The High Court held that instead of transparently reporting the audit findings or terminating the Kaloti engagement, the EY Defendants acquiesced in measures designed to obscure the audit findings, and were responsible for suggesting to Kaloti that the audit reports be drafted in such a way as to mask the reality of the Moroccan gold and the cash transactions.  The court found that the audit reports that were eventually published were misleading as they avoided any attention being drawn to the audit findings.  

As a result, Mr Rihan was left with no choice but to resign and put the findings into the public domain. The individuals behind the company which supplied the silver-coated gold Moroccan gold were later convicted on charges related to money laundering and drug trafficking in a French court in 2017.  
In his legal case Mr Rihan claimed that he was compelled to flee Dubai because he was fearful that voicing his concerns about the audit findings had placed him at risk from the Dubai authorities, who were anxious to promote their lucrative gold industry on the world stage and preserve Dubai’s reputation as an international gold trading hub. Mr Rihan claimed that the Dubai authorities, with the acquiescence of EY, intervened in the audit in an effort to cover up the findings. 

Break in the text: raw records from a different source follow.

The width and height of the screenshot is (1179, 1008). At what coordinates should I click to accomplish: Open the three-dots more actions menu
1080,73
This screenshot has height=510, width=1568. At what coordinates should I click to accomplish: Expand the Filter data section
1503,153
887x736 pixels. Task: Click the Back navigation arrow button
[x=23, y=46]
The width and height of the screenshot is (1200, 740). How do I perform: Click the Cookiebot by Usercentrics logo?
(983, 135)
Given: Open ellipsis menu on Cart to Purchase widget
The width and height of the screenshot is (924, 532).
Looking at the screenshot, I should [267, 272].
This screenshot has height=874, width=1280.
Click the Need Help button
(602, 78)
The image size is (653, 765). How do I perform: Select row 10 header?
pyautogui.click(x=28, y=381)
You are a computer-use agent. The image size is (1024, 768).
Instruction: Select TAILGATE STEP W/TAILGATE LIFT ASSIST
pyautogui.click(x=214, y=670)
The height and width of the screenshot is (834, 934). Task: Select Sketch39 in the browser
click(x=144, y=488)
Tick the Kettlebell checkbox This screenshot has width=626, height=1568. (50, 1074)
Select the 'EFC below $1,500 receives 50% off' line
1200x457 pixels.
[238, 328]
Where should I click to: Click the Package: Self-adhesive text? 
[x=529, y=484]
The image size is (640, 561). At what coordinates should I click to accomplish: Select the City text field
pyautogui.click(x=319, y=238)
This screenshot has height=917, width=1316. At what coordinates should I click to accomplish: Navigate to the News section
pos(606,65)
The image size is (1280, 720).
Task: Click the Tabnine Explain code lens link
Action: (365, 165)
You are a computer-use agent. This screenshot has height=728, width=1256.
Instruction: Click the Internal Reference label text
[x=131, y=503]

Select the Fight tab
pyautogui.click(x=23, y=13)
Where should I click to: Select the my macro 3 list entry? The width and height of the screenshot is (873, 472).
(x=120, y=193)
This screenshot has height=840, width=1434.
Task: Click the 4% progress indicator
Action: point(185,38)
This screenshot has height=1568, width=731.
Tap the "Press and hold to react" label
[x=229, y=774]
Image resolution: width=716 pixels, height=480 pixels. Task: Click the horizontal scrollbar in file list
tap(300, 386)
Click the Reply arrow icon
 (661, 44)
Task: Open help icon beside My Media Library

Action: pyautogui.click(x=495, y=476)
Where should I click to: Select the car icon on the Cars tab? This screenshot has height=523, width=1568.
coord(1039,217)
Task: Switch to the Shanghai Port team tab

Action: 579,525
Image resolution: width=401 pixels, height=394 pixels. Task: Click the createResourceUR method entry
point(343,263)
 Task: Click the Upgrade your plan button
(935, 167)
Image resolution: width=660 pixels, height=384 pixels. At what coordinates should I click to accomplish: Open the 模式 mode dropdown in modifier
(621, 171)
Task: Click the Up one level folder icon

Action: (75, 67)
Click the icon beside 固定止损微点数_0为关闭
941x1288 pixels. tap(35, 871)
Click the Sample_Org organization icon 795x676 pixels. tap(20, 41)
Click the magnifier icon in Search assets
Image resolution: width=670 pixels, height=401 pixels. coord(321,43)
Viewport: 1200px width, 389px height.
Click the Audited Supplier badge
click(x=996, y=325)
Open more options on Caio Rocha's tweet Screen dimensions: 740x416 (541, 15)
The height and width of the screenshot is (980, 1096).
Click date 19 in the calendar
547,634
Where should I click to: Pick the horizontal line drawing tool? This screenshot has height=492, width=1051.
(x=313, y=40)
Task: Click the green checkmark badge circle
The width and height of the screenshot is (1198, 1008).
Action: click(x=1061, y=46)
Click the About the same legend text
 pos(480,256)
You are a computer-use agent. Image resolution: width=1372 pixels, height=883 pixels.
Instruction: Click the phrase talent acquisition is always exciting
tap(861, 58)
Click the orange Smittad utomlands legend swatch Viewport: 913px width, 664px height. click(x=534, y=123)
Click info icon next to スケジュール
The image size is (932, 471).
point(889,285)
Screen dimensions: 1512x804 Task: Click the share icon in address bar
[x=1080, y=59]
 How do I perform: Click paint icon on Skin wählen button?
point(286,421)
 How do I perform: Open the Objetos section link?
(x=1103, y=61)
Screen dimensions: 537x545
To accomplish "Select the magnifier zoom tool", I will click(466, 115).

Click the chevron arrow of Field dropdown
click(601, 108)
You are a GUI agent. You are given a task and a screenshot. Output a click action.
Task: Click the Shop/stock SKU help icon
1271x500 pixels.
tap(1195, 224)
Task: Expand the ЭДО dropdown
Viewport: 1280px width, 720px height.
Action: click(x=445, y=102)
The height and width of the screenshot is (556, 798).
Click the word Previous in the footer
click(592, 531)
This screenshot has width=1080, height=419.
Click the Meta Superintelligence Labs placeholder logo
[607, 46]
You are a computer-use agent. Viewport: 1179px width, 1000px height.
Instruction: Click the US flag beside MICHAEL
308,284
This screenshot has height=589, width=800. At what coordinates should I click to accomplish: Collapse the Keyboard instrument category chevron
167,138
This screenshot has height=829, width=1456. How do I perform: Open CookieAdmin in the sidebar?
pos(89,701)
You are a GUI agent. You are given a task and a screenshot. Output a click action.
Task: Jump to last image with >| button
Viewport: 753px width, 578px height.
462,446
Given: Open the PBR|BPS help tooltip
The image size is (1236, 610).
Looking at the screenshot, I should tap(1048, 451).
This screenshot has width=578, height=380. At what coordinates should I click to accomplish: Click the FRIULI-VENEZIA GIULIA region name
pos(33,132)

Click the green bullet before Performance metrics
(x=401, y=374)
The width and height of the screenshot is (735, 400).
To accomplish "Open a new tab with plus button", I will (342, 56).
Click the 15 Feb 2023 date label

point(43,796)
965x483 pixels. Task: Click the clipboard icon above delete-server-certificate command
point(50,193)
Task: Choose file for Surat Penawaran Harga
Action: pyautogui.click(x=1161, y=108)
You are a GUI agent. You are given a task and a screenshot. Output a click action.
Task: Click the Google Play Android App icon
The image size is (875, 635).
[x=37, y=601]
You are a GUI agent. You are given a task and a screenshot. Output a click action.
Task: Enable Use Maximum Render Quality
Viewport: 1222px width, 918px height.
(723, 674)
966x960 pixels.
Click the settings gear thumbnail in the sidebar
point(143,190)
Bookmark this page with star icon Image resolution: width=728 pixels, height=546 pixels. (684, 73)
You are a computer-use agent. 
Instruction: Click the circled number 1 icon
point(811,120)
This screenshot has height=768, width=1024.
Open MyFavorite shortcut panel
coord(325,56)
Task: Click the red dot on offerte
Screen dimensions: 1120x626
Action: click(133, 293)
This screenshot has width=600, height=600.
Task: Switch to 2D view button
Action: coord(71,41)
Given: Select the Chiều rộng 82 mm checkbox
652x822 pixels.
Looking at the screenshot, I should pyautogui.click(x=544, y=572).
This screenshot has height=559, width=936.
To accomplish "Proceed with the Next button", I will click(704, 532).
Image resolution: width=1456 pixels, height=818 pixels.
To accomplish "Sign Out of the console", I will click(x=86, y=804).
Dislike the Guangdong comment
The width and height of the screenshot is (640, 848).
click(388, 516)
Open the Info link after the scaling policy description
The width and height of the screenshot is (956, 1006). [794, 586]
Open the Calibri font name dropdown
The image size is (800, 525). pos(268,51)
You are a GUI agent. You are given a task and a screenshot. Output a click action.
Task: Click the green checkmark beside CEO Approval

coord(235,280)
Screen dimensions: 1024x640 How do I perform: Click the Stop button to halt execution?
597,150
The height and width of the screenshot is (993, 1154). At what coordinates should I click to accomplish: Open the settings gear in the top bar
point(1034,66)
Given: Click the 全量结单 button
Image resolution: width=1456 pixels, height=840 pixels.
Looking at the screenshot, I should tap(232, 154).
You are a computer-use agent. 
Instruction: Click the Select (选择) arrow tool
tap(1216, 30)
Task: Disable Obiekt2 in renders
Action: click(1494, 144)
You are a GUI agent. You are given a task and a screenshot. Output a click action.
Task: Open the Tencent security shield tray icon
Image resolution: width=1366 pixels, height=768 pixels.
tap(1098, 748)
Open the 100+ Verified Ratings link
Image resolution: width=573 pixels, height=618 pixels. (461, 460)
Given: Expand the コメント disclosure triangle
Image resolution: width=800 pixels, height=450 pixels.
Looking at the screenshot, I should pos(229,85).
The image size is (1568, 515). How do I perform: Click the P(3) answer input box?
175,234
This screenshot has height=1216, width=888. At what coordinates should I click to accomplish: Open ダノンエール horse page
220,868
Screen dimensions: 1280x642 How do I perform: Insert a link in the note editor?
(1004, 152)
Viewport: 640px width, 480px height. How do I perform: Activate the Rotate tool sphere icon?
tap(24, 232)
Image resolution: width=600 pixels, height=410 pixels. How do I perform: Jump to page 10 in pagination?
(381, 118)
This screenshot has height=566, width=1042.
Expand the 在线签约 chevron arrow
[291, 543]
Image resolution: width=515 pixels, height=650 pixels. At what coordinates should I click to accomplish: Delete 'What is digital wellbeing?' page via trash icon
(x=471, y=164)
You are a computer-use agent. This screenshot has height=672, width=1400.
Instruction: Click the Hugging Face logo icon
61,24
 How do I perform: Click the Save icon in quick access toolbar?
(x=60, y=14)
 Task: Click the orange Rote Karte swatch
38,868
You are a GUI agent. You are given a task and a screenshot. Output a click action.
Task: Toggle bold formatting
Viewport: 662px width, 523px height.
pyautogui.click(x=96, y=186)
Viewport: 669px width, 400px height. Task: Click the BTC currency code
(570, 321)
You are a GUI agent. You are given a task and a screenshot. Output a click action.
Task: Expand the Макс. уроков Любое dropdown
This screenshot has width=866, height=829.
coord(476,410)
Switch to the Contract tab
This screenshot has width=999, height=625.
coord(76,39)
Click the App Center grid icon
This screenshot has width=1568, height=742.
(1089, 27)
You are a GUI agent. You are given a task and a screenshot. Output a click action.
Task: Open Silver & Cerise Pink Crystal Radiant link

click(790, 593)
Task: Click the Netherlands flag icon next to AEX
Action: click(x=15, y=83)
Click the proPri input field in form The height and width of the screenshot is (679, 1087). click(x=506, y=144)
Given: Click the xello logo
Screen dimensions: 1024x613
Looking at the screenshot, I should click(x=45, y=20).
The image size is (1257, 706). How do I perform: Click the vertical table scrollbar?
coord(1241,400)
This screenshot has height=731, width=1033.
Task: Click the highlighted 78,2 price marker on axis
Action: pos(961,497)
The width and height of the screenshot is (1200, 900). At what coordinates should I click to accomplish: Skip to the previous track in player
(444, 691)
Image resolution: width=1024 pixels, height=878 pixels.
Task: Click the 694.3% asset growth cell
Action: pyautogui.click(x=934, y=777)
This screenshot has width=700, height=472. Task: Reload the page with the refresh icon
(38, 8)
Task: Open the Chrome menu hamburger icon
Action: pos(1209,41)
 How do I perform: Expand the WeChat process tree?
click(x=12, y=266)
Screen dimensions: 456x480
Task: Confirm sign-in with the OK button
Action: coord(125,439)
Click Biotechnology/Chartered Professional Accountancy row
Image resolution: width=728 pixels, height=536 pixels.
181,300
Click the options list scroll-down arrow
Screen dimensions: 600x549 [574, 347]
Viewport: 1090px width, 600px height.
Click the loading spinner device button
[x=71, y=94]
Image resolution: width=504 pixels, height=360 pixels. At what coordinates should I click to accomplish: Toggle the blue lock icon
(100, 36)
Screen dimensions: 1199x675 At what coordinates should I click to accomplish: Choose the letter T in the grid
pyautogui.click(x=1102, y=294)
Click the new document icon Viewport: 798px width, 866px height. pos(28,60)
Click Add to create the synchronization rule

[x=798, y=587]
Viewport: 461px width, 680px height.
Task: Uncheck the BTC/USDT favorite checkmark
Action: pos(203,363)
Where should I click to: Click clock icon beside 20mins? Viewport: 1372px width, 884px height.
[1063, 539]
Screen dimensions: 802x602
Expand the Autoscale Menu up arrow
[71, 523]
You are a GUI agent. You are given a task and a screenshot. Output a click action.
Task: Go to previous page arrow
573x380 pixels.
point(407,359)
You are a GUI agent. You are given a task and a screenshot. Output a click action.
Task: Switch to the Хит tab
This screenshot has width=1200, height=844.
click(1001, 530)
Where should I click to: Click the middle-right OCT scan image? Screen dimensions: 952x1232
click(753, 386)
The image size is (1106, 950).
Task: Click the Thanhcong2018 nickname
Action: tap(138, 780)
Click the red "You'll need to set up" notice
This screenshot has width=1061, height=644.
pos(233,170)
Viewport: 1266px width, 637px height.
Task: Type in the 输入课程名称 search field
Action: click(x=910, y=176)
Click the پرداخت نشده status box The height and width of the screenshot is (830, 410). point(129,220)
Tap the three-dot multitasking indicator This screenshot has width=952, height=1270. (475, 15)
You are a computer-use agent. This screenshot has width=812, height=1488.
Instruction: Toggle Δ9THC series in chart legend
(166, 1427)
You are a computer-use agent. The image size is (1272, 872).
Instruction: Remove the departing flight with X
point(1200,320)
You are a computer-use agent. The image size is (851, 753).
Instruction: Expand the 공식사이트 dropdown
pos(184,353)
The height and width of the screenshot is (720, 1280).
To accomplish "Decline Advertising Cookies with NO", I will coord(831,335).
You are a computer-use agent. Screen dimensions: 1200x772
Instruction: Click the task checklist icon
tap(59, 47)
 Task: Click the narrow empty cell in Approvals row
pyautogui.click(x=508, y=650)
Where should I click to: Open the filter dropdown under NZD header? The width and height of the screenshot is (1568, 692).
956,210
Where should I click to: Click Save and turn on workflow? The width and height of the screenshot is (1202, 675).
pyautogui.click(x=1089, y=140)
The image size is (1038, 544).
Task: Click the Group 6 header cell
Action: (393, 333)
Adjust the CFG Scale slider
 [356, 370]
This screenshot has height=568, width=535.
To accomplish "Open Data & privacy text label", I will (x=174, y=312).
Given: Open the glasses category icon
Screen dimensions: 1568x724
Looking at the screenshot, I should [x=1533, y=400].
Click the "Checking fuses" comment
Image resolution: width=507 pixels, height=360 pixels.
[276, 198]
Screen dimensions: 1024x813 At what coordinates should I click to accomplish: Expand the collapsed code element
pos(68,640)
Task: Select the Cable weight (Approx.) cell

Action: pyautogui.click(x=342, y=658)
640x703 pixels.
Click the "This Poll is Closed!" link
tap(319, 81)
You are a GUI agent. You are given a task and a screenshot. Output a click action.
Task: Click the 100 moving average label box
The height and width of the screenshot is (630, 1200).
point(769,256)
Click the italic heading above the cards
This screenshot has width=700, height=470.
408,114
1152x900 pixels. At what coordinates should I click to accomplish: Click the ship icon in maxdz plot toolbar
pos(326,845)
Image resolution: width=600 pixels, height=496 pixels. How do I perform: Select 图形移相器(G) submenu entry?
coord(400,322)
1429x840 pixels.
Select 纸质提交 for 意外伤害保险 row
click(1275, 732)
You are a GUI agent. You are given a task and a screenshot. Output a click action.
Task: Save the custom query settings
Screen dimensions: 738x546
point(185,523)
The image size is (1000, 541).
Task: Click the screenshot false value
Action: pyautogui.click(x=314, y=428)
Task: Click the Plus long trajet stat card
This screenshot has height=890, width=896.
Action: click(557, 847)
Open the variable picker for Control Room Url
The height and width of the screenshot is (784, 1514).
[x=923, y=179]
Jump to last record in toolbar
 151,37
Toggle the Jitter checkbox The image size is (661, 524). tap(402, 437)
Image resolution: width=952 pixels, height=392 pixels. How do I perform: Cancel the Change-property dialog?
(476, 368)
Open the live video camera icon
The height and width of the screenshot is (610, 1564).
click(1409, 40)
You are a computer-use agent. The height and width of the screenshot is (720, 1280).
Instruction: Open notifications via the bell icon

The Court found that by colluding with the Dubai regulator in its efforts to conceal the damaging findings of the Kaloti audit, EY had breached its professional duties of integrity, objectivity and professional behaviour under the Code of Ethics for Professional Accountants. The steps taken by the EY Defendants included proposing that the audit period be amended, mid-audit, in order to avoid reporting the damaging findings. The court also found the Defendants to be responsible for suggesting to Kaloti that it draft its compliance report in a manner that masked the reality of the Morocco gold issue, removing reference to Morocco and changing the coating of gold bars with silver to documentary irregularities. The judge found this to constitute professional misconduct. 

The court found that EY had breached its duty to Mr Rihan by reason of EY’s failure to perform the Kaloti audit in an ethical and professional manner. The court awarded the Claimant a total of $10,843,941 (US dollars) and £117,950 in damages for past and future loss of earnings and loss of employment benefits.    

Mr Rihan said:

“Almost seven years of agony for me and my family has come to an end with a total vindication by the court. My life was turned upside down as I was cruelly and harshly punished for insisting on doing my job ethically, professionally and lawfully in relation to the gold audits in Dubai. The court ruled in my favour and found that EY breached its duties towards me, for which I am very grateful. I hope that EY uses this judgment as an opportunity to improve and take the necessary measures to avoid anything like this ever happening again.”

Paul Dowling, solicitor from law firm Leigh Day who represented Mr Rihan, said:

“I am delighted that our client has finally received justice in his case. For years EY has refused to admit any wrongdoing in relation to the Kaloti audit. Instead it accused Mr Rihan of being a liar and a fantasist. Our client’s character and actions have now been completely vindicated by the court. By contrast it is EY which has been found to have committed serious professional misconduct at the highest echelons of the organisation.  This important judgment sends a clear message to would-be whistleblowers that they do not have to tolerate unethical conduct within their organisation, no matter how high up the chain it goes."